Database Architecture (src/simmate/database/)

  • base_data_types/: Abstract and concrete models for standard calculation types (e.g., StaticEnergy, Relaxation, Dynamics).
  • workflow_results/: Re-exports base types for app models.
  • external_connectors/: Legacy syncing scripts (use client.py in apps for new work).
  • Key Classes:
    • DatabaseTable: Mixin with from_toolkit() for ORM-to-Scientific conversion.
    • Calculation: Extends DatabaseTable with job metadata (run_id, status).
    • Structure (model): Mixin that adds to_toolkit() and stores core structure data.
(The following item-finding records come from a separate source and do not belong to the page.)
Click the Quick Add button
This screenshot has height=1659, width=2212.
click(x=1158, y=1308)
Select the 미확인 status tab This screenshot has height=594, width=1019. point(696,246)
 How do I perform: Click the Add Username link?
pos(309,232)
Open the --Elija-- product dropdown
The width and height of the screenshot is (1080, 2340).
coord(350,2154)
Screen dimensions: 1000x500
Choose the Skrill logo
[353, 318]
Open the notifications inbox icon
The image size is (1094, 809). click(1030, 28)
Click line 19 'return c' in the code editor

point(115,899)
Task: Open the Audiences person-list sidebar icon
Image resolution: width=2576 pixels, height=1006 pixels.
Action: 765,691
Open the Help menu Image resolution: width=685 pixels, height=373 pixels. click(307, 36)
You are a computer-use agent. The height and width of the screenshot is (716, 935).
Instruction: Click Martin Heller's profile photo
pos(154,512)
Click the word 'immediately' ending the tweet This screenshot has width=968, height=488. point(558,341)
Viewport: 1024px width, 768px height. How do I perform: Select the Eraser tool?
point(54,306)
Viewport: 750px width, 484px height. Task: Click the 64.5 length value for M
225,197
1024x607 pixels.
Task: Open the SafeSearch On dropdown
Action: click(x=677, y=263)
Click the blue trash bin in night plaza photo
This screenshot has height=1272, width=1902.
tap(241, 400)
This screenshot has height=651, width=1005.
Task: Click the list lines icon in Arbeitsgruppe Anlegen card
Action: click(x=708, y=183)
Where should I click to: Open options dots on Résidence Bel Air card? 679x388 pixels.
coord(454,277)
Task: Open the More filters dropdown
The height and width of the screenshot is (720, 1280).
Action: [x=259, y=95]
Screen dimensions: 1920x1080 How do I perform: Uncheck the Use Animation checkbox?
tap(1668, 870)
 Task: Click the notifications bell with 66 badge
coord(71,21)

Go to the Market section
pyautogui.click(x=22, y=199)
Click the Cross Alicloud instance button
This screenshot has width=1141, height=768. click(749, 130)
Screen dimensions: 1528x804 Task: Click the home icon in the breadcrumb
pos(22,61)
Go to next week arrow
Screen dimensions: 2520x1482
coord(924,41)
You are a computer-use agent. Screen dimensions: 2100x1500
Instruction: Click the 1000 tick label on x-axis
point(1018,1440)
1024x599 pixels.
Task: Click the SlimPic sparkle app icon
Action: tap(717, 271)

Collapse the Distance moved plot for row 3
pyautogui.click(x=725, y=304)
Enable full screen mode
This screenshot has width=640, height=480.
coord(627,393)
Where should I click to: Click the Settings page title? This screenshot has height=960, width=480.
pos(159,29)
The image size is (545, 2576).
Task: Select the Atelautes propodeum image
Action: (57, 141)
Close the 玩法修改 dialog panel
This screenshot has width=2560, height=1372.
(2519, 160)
Workflows and Execution (src/simmate/workflows/)

  • base_flow_types/:
    • Workflow: Base class for any automated task.
    • S3Workflow: Handles file-based codes (VASP/QE) with automated I/O.
    • StagedWorkflow: Manages multi-stage/chained runs.
  • execution/: Backend for job submission and worker management.
  • error_handler.py: Interface for fixing simulation failures.

Coding Conventions

  • Type Hints: Required for all new code. Keep them simple and use built-in types.
  • File Paths: Always use pathlib.Path.
  • Docstrings: Use Google-style docstrings.
  • Formatting: Adhere to black and isort conventions.

Testing & Validation

  • Fixtures: Use src/simmate/conftest.py (e.g., structure, composition).
  • Mocking: Mock external scientific codes unless performing integration tests.
  • Commands:
    • Test: pytest .
    • Lint: black ., isort ., djlint .
    • Migrations: simmate database update (generates and applies migrations).

AI Agent Guidelines

  • Surgical Edits: Favor replace for targeted changes in large files.
  • Dependencies: Verify pyproject.toml before assuming a library is available.
  • Documentation: Always refer to docs/full_guides/ when building new apps or workflows. These guides provide essential architectural patterns, naming conventions, and best practices.